In 2010, he founded the Savvy Gallery in Berlin, bringing together art from the West and elsewhere, and in 2017 was one of the curators of Documenta, a prestigious contemporary art event in the German city of Kassel.

Convinced of the belief that history “has been written by a particular type of people, mostly white and men,” Ndikung has had all the rooms in the HKW renamed after women.

These are figures who have “done something important in the advancement of the world” but were “erased” from history, he added. Among them is Frenchwoman Paulette Nardal, born in Martinique in 1896.

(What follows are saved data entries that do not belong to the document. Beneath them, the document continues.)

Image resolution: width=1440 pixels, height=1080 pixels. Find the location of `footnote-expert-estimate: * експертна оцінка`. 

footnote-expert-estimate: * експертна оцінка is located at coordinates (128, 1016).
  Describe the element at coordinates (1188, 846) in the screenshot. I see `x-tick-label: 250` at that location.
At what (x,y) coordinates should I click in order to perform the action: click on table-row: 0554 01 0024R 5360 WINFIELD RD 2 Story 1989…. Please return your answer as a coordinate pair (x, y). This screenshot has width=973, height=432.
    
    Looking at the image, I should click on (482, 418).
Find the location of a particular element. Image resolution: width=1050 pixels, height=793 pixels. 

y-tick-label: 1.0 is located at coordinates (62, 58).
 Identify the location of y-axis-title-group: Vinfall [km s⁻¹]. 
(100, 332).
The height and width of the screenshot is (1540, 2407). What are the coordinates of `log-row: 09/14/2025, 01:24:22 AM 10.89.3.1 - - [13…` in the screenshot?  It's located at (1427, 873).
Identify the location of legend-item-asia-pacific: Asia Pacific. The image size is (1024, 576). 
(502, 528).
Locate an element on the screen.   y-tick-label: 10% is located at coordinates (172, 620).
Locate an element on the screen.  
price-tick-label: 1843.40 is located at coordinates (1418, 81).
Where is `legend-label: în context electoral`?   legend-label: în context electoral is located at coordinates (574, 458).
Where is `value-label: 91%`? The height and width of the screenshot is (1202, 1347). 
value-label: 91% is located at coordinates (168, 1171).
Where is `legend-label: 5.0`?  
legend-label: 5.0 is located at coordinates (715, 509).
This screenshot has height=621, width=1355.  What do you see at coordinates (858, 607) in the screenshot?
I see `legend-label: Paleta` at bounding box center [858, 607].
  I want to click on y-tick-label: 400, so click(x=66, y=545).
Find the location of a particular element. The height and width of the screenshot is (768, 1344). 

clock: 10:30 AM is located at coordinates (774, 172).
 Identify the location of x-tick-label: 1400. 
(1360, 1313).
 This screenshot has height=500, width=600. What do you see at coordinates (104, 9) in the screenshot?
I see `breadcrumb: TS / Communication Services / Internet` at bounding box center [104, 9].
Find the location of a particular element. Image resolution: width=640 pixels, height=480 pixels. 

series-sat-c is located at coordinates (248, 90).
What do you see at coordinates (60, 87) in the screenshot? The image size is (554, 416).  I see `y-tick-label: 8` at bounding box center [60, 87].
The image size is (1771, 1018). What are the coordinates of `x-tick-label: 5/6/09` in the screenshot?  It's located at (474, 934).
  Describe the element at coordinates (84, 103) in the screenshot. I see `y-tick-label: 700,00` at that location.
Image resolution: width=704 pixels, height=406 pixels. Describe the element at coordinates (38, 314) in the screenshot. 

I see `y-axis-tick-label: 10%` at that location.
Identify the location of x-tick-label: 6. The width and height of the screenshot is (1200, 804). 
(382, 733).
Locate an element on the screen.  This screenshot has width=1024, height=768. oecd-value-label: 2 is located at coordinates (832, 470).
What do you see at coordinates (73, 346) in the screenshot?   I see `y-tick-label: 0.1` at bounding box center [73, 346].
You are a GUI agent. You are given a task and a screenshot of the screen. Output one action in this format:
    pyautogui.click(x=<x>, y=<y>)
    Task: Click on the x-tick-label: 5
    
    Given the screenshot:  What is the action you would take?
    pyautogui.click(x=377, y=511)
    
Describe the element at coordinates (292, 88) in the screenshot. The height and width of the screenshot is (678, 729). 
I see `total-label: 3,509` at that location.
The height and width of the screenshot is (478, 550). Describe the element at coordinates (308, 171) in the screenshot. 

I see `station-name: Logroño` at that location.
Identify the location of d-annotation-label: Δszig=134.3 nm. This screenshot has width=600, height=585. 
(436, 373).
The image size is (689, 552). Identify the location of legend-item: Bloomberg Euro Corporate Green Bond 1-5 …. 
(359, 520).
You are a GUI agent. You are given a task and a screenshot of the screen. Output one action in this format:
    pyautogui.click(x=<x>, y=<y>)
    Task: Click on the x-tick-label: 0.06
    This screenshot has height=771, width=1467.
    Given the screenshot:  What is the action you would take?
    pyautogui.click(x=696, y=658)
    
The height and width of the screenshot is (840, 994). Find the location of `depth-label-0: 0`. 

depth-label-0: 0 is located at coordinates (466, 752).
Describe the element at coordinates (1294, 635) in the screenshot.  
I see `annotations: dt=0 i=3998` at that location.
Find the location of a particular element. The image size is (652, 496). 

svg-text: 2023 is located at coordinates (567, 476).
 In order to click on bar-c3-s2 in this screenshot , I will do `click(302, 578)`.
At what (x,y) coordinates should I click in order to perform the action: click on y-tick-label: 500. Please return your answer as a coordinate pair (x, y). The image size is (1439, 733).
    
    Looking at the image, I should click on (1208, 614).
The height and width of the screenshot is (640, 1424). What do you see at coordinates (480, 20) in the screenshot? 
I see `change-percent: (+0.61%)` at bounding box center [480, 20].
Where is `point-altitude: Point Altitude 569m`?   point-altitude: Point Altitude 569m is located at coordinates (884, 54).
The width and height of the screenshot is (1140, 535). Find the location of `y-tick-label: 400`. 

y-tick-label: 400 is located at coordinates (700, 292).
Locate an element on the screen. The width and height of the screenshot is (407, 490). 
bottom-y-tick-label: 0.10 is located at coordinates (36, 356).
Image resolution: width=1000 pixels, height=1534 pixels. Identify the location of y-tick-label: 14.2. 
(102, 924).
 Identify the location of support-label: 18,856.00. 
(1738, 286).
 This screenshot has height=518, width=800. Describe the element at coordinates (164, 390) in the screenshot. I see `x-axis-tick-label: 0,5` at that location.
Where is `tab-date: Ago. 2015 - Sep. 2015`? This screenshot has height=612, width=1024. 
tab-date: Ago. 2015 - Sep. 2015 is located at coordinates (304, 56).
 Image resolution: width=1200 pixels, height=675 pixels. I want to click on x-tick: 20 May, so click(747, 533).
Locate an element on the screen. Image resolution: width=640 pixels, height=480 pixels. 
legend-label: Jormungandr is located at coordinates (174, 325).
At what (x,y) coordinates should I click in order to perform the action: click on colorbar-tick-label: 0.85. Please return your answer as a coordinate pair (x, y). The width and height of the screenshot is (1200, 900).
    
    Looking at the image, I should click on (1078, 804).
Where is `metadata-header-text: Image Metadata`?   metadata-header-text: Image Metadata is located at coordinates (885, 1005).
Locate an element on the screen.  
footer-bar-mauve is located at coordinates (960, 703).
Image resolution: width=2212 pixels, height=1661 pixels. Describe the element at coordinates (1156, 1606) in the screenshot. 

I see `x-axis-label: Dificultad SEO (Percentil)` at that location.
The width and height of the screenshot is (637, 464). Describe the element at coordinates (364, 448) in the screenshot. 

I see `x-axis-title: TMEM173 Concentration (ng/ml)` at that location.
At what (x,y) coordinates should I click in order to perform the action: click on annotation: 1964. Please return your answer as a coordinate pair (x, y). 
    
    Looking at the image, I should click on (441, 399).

She helped inspire the creation of the “negritude” movement, which aimed to develop black literary consciousness, and was the first black woman to study at the Sorbonne in Paris.

Reassessing history

Ndikung’s appointment at the HKW comes as awareness grows in Germany about its colonial past, which has long been overshadowed by the atrocities committed during the era of Adolf Hitler’s Nazis.

Berlin has in recent years started returning looted objects to African countries which it occupied in the early 20th century — Burundi, Rwanda, Tanzania, Namibia and Cameroon.

“It’s long overdue,” said Ndikung.

He was born in Cameroon’s capital, Yaounde, into an anglophone family.

The country is majority francophone but also home to an anglophone minority and has faced deadly unrest in English-speaking areas, where armed insurgents are fighting to establish an independent homeland.

One of his dreams is to open a museum in Cameroon “bringing together historical and contemporary objects” from different countries, he said.

He would love to locate it in Bamenda, the capital of Cameroon’s restive Northwest region.

“But there is a war in Bamenda, so I can’t,” he says.